* Passage
※ ※ ※
Mariner Awarded $2.8 Million In Suit
By John Doherty
The Standard-Times
May 19, 2001

WAREHAM – A Wareham mariner has won a $2.8 million award from an Exxon subsidiary after a federal jury ruled yesterday the company was negligent in an accident that broke the sailor’s leg.

Carlos Castro had worked 24 years for Seariver Maritime as a laborer on a 650-foot oil tanker, which delivers crude oil along the East Coast.

Mr. Castro was injured off the coast of Texas when several 4-feet-by-4-feet steel plates came loose from an overhead rack in March 1998.

The two bones in Mr. Castro’s lower leg were broken. He has walked with a cane ever since and cannot return to sea.

His attorney, Carolyn Latti, said Mr. Castro sued under provisions of the 80-year-old Jones Act, which allows seamen to sue their employers under some circumstances.

During the trial, Ms. Latti introduced evidence showing the rack holding the heavy steel plates had failed days earlier, and that the ship’s chief engineer had done nothing to correct it before Mr. Castro’s accident.

The jury award was $1.2 million for lost wages and $1.6 million for future pain and suffering.

Ms. Latti said she believed jurors also were convinced the company had tried to protect itself from accepting responsibility.

“From the moment he went to the ship’s hospital, they were already defending this case,” said Ms. Latti, who also represents the families of sailors killed on New Bedford’s Cape Fear, which sank in 1998.

Mr. Castro was asked to sign a statement asserting the accident was his fault, while he lay, heavily medicated, in the hospital.

Mr. Castro, reached home yesterday, referred all comments to Ms. Latti.

Attorney Seth Holbrook, who represented Seariver in the trial, declined comment yesterday.
※ ※ ※
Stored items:
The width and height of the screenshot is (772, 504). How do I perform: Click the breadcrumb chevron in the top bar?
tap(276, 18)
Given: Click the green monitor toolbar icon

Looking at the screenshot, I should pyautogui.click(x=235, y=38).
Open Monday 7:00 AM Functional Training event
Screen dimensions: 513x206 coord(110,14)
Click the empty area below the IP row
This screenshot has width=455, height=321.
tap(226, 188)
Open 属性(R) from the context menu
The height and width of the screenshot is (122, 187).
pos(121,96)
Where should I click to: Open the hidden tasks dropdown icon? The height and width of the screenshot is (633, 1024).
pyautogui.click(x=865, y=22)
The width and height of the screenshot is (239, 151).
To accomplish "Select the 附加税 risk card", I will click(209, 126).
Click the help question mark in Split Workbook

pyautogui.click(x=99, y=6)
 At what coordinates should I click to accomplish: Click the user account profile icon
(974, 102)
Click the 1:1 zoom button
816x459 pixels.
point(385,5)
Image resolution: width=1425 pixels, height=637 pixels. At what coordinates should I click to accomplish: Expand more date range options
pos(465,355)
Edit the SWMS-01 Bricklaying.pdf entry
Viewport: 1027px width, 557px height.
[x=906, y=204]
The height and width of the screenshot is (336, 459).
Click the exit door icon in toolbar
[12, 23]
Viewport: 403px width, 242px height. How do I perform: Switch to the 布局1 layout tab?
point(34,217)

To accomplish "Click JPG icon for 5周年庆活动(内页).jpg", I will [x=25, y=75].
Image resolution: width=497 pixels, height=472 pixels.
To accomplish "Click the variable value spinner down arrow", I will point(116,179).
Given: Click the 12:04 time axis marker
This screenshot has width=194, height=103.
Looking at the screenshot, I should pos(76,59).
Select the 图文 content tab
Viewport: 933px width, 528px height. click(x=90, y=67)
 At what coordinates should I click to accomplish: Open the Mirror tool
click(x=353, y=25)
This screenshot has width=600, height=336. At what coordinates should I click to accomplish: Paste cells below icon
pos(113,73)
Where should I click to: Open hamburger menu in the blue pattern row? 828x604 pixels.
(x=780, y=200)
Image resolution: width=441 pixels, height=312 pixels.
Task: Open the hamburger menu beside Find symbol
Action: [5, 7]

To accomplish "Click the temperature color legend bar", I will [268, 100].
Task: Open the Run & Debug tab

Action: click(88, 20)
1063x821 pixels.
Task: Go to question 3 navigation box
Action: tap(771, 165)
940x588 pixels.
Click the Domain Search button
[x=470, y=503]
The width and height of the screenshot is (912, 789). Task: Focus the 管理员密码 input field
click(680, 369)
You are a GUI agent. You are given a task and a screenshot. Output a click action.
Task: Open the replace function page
※ ※ ※
* What you are asked to do
List every person named in the article about the Wareham mariner's $2.8 million award.

* Response
John Doherty, Carlos Castro, Carolyn Latti, Seth Holbrook